Tuesday, February 26, 2008

Dark matter links

The Sydney Observatory blog is posting Dark matter dialogues, answers to questions from a science fiction author, of all things.

Also, the dark matter thing people are talking about on the net is a survey of large dark matter structure in the universe. (With a cool picture, looking exactly like all other large structure surveys and simulations. But future blue on black.)

Monday, February 25, 2008

Still nothing detected

A few days ago i heard one professor enthusiastically talk about the new results from his group, one of many searching for dark matter. Another professor (I don't know him or what field he is working in) asked him why anyone would be interested in yet another experiment reporting that they have seen no dark matter. Good question. It's really a strange thing, to work year after year with many different methods, and be happy with zero results.

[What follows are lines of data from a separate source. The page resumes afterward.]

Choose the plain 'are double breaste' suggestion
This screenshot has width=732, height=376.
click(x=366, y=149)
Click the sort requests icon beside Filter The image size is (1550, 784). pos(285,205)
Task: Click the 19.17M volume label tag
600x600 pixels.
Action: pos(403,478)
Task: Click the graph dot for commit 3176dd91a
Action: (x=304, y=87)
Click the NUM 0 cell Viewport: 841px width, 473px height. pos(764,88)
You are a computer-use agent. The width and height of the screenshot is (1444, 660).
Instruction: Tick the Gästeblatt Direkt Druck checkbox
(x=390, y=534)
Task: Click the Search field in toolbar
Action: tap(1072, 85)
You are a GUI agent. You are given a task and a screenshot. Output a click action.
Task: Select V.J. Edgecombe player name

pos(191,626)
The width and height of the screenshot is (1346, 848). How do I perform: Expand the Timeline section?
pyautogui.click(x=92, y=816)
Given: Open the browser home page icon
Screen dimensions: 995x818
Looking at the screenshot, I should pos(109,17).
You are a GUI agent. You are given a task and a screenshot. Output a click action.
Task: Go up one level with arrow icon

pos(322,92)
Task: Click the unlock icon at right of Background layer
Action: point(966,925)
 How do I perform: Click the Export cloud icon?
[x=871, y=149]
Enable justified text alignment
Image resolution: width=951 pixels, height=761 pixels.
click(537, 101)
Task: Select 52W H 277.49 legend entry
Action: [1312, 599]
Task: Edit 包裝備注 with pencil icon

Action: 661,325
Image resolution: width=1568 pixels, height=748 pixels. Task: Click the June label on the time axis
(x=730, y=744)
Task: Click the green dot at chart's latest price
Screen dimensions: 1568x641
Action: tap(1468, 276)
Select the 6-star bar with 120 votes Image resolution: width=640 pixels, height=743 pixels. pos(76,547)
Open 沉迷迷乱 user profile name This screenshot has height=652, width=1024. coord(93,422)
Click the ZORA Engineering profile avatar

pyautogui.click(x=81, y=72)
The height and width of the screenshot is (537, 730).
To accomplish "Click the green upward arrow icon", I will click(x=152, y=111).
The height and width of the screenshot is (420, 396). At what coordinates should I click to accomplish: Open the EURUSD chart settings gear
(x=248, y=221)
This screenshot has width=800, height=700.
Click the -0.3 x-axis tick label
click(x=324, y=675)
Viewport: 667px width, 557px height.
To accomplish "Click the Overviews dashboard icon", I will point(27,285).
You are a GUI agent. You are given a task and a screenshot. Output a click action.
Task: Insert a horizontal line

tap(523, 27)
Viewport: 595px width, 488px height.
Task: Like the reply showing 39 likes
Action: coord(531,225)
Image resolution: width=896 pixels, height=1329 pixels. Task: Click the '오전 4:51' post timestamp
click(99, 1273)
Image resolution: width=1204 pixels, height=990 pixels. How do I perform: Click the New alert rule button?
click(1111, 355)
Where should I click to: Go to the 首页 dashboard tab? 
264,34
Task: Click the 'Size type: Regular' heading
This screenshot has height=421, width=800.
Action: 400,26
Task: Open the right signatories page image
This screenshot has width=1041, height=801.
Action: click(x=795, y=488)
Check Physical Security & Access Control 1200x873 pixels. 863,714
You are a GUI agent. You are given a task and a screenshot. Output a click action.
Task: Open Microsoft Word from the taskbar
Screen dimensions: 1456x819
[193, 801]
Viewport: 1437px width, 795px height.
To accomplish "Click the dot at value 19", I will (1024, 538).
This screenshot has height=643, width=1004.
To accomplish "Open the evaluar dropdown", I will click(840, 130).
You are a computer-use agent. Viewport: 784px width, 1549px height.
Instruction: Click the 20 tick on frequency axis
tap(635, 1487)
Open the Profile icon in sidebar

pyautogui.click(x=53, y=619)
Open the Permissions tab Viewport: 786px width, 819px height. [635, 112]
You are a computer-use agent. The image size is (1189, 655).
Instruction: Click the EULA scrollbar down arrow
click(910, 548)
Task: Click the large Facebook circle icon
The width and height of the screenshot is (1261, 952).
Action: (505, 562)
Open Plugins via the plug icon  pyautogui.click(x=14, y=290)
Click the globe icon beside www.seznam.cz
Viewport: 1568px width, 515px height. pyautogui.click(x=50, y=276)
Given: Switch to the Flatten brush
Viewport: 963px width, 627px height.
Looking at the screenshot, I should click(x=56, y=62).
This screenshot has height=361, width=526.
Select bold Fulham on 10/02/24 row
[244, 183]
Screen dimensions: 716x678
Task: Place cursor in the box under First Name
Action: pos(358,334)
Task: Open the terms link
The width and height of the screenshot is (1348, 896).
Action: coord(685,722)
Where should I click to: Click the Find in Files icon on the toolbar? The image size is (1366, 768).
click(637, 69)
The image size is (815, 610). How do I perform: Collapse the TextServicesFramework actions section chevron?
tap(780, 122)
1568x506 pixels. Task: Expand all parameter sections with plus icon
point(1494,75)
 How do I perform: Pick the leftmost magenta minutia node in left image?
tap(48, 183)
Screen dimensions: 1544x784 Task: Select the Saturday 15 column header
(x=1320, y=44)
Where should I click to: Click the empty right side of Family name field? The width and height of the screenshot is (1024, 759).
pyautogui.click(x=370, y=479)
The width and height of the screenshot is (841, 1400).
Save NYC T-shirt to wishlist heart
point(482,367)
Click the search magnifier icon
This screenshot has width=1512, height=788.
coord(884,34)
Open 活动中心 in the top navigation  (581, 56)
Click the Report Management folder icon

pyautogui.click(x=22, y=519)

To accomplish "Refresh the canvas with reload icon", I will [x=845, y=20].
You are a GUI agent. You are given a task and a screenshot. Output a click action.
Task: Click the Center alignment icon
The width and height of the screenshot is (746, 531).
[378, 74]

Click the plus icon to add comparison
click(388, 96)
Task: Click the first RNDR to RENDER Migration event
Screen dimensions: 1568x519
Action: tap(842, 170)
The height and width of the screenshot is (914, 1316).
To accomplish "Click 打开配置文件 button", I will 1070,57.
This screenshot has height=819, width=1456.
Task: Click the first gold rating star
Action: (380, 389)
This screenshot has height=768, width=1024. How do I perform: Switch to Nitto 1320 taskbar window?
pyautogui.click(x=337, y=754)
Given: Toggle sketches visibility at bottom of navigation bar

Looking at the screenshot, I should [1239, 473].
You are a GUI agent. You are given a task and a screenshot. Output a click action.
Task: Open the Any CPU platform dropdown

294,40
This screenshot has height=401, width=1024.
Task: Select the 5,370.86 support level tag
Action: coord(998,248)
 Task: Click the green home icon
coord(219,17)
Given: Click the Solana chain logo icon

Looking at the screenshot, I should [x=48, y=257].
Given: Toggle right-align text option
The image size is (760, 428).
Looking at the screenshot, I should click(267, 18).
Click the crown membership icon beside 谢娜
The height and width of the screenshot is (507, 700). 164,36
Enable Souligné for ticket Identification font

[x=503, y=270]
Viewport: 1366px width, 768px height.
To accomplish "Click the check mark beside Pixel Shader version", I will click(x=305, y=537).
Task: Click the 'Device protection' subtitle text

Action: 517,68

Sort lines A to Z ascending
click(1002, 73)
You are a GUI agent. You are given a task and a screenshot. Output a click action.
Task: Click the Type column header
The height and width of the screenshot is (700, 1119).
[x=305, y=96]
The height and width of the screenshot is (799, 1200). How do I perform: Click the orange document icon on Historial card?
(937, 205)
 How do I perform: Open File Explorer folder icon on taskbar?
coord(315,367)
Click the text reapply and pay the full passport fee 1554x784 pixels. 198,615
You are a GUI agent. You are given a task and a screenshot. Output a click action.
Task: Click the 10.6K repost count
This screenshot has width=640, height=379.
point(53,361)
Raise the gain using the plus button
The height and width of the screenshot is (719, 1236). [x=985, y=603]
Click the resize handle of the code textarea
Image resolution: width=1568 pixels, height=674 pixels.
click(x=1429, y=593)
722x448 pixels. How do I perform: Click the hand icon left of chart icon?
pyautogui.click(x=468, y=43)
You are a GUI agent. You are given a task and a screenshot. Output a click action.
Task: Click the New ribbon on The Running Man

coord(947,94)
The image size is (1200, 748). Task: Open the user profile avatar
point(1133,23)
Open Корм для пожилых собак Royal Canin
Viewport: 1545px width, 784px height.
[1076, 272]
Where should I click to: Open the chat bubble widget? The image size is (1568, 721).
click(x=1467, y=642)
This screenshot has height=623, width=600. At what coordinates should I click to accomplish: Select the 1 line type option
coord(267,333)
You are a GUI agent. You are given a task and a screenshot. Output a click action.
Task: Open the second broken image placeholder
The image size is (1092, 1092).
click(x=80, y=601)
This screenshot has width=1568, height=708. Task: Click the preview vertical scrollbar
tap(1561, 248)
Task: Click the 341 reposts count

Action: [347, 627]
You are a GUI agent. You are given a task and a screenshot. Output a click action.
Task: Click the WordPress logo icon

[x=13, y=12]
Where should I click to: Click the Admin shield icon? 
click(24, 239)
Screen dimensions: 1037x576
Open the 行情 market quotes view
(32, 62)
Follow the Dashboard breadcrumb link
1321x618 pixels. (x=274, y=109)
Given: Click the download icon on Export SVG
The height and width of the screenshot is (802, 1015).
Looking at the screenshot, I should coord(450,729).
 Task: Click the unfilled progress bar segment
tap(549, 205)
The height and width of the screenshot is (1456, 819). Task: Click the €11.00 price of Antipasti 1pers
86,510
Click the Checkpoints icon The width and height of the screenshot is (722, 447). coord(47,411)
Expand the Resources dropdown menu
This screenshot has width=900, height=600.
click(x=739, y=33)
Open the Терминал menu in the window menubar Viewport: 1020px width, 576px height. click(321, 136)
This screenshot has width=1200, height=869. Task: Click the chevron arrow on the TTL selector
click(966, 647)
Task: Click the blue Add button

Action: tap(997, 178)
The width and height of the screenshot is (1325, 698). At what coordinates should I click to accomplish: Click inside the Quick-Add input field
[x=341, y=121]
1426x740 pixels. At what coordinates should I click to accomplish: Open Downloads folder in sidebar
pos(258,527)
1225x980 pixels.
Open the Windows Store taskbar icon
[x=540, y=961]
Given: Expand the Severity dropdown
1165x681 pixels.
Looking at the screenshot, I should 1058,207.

Of course, as people are quick to point out, a zero result is still a result. You know something more about the thing you are hunting for, you can rule out theoretical models and narrow down the search. This is of course why the results are reported and why they are closely watched by the theorists as well as experimentalists.

As I have stated before, it is actually the challenge of searching for nearly undetectable things that attracted me to particle physics, then neutrino detection, and then to dark matter searches. There are all sorts of marvelous efforts going on, to think of ways to detect a dark matter particle (we usually talk about WIMPs, for Weakly Interacting Massive Particles) and distinguish it from other particles that are more prone to interact with matter and give signals in a detector.

One thing that is exploited in dark matter searches is the fact that most forms of radiation (i.e. matter particles or photons) interact with the electrons in matter and don't do much to the atomic nuclei. Atoms are like fluffy clouds of electrons, with a tiny nucleus hiding inside (you might remember the Rutherford experiment). It is way more likely for anything that can interact which the electric fields in an atom to encounter one or more electrons, and perhaps knock them out of the atom, than to slam into the nucleus.

A WIMP ignores the electrons. It is blind to the electric field since it has no electric charge of its own, and it's extremely near-sighted. The weak interaction has a short range, so the probability that the WIMP will actually notice and interact with a nucleus is low -- but it is not zero. If it interacts, it will give some of it's energy to the nucleus, which will recoil.

When a recoiling nucleus moves through the matter in the detector it will also knock off electrons from the atoms it passes through, but since it is heavy and typically carries a lot of electric charge it will do it more efficiently than other particles. If you can build a detector that can identify this pattern and separate it from other interactions, you will already have reduced most of the things that can obscure the visibility of the very rare events where a WIMP actually interacts. This is the basic idea behind many of the efforts to actually find WIMPs.

One example is the CDMS detector. The idea behind this is to use two types of signals. They look at the total ionization, which is the number of electrons knocked out from their atoms. They also look at vibrations that occur when a particle is removed from its place in a crystal lattice. (These vibrations are called phonons, since they can be thought of -- and mathematically treated -- as "sound particles".) By comparing the amount of electrons with the total phonon energy they can identify recoiling nuclei.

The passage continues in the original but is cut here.